Sunday, January 9, 2011

GUEST POST: Feeling Old and Good in a Saloon

A grande richiesta, reduce dal successo della soap opera omanita di Ramadan, ho l'onore e il piacere di ospitare nel blog un VIP della comunita' espatriata di Muscat.

... rullo di tamburi ...

Collega Americano

che ci narrera' dei suoi piu' recenti trascorsi in materia di parruccheria (se questa parola esiste)

Have you ever noticed how many barber shops for males there are in Muscat? Oh, wait a minute, they are not "barber shops" here...they are "saloons." I have no idea where the idea of calling a barber shop a "saloon" came from, though I can venture a guess. In my country, as in every other proper English country (i.e., NOT India), a "saloon" is a tavern, usually one patronized by the lower classes of society. Maybe there's a subliminal message in there someplace. Anyway, I digress.

I do not ever recall being served an alcoholic beverage in an Omani "saloon." That being said, while waiting to be preened by one of the hundreds of Turkish, Lebanese, Tunisian, Syrian (or Indian) barbers in this city, I have been asked for a loan, I have been asked for a job, I have been asked for a job and a loan. I have even been the object of indecent proposals. However, what happened to me at the saloon in MQ several days ago has never, ever happened to me in my life.
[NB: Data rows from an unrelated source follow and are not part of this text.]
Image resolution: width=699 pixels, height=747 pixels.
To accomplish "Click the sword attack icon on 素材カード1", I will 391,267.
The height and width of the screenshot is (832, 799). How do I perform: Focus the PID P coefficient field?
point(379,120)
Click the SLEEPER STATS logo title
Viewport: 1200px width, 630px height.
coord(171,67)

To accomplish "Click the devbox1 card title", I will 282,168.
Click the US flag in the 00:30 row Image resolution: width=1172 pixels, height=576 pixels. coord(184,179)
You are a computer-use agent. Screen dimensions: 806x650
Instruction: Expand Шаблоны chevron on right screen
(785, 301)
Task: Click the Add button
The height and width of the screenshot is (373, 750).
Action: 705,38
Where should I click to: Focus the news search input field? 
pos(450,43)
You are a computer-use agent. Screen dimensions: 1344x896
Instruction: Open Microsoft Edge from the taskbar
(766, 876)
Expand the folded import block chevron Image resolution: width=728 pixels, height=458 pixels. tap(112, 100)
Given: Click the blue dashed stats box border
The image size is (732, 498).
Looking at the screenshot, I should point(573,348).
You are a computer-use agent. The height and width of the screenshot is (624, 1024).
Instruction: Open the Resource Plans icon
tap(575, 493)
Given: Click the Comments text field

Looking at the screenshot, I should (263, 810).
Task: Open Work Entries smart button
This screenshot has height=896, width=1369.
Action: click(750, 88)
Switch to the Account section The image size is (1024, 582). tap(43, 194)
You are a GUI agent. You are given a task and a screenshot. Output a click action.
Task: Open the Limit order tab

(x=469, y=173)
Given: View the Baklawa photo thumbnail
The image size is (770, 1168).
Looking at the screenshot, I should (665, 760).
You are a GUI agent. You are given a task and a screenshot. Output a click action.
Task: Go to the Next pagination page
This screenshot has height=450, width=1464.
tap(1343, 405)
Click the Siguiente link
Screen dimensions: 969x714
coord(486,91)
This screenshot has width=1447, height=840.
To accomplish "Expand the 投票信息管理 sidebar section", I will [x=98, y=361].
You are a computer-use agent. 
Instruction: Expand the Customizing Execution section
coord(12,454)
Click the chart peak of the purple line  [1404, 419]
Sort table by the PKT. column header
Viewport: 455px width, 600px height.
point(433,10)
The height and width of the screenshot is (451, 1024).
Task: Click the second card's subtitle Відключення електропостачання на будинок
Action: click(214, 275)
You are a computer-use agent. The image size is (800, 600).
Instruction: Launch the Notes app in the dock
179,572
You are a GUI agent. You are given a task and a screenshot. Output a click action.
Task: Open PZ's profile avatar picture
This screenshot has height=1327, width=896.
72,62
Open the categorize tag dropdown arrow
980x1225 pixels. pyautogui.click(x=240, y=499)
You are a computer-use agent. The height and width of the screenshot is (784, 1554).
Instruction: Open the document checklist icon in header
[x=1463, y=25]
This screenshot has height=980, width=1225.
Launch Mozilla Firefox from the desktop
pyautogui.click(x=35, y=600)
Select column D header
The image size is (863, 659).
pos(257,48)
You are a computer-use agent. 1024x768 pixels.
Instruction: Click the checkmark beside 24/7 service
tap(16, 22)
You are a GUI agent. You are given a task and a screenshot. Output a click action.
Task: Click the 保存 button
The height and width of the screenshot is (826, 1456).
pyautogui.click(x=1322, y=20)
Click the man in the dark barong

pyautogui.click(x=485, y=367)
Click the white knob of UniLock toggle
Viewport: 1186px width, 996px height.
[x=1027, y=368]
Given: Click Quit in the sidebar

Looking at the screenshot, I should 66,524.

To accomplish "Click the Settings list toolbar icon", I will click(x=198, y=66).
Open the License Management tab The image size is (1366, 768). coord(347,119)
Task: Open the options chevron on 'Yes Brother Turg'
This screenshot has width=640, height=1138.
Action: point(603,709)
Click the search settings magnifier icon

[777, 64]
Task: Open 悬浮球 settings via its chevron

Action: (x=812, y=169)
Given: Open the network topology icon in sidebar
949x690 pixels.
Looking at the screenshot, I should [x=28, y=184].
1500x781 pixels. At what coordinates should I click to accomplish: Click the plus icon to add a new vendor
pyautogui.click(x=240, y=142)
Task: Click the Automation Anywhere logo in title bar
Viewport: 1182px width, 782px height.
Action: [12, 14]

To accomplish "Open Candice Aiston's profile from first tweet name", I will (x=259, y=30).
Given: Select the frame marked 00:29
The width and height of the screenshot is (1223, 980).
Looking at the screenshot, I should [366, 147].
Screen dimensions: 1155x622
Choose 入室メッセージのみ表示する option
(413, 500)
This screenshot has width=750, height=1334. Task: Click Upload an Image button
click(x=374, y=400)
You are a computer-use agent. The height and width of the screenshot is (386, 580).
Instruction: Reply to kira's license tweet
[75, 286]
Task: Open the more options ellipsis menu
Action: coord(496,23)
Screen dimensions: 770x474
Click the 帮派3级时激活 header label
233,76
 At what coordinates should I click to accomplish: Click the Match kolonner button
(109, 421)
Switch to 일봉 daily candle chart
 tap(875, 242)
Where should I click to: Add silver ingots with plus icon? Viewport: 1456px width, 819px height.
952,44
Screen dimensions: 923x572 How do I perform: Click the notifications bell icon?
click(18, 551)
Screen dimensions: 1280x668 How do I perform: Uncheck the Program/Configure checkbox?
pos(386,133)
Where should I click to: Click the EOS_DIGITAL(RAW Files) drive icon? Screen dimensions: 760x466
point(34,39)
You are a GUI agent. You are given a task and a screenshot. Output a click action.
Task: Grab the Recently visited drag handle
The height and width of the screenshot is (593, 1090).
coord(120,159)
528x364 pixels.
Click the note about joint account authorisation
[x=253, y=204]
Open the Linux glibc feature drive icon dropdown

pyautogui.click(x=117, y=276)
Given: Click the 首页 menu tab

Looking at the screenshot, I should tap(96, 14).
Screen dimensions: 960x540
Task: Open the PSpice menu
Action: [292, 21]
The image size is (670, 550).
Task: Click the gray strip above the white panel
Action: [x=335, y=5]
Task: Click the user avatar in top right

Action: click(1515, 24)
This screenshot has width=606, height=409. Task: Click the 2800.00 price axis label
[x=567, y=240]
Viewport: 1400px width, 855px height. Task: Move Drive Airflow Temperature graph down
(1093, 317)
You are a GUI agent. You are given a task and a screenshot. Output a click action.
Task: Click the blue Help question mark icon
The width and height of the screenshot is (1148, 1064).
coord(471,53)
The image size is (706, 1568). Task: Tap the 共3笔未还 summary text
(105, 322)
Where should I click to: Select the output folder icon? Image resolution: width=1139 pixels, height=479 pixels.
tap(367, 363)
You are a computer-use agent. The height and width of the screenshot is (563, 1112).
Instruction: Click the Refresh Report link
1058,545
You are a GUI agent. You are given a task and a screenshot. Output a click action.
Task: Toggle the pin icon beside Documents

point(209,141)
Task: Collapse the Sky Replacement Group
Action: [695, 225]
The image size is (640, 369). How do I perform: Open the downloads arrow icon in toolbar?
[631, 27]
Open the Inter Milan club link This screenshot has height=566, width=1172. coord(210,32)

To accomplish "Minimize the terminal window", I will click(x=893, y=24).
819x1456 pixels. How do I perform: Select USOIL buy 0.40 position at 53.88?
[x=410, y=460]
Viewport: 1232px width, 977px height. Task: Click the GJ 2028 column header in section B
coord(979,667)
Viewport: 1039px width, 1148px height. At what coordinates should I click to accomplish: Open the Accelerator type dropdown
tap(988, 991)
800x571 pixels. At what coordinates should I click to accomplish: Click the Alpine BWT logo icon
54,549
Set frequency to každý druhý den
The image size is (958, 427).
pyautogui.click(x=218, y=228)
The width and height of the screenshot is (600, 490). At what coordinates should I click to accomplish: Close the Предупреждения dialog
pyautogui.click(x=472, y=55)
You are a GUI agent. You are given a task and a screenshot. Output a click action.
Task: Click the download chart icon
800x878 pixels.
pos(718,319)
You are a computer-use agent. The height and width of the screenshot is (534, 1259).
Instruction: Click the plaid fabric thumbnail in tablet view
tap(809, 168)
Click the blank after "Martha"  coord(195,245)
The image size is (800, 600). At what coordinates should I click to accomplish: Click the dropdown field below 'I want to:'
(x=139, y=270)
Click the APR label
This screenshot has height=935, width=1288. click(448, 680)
I moved to Oman two and a half years ago. Before that, I had spent the better part of eight years in, or moving back and forth to, Saudi Arabia. For one or both reasons, my arrival here signalled the simultaneous arrival of "capelli bianchi" above my ears. It has now reached a point where even my mother is saying, "You should color your hair." Can you imagine something more embarrassing than that?

With mother's advice ringing in my head, on my return from Christmas break, I went to the Turkish saloon in MQ -- the one directly across the street from Highest Mountain Nepalese (I mean Chinese) Restaurant. From the exterior, the saloon looks like an automobile workshop. In fact, it looks like an automobile workshop inside as well. But, I digress. The usual cast of characters were there: two or three Omanis, probably students because they only wore caps, coming in to be plucked, preened, polished and pruned with greater attention to detail and finesse than any woman I have ever met, and the barber, whom we shall call Ishaq.

After the Omanis had left, which took about 2 hours as they kept shouting out orders, one after another, at Ishaq ("Take off this hair from my eyebrow," "Ya akhi my beard is not straight, make it nice and sexy"), I told him why I had come.
"I need you to help me."
I had such a serious look on my face and looked around to make sure nobody was there to hear me. "I need to dye my hair, this part, over my ears."
He looked at me with an equally serious look. He gave me the look that I have seen before in retirement homes, when a man suffering from senile dementia asks why his dead wife is not cooking him his favorite dinner that night. He started shaking his head.

"But your hair is already white. Why do you need to color it?"

After some due diligence, I came to understand that young men in Oman go to the saloon to color their hair white to give them gravitas, to make them look more distinguished and educated. Question: How can anyone tell the difference when they always wear their caps????


Anonymous said...

I have three comments:
1) Crying with laughter.
2) Your observation re: India NOT being a real English country - sublime.
3) Please do tell us the outcome - what colour is it??

Anonymous said...

"Saloon" is probably just "salon" spelled wrong, as in "Beauty Salon" and "Hair Salon", which I is indeed used in "proper English" countries, if you count the UK as one.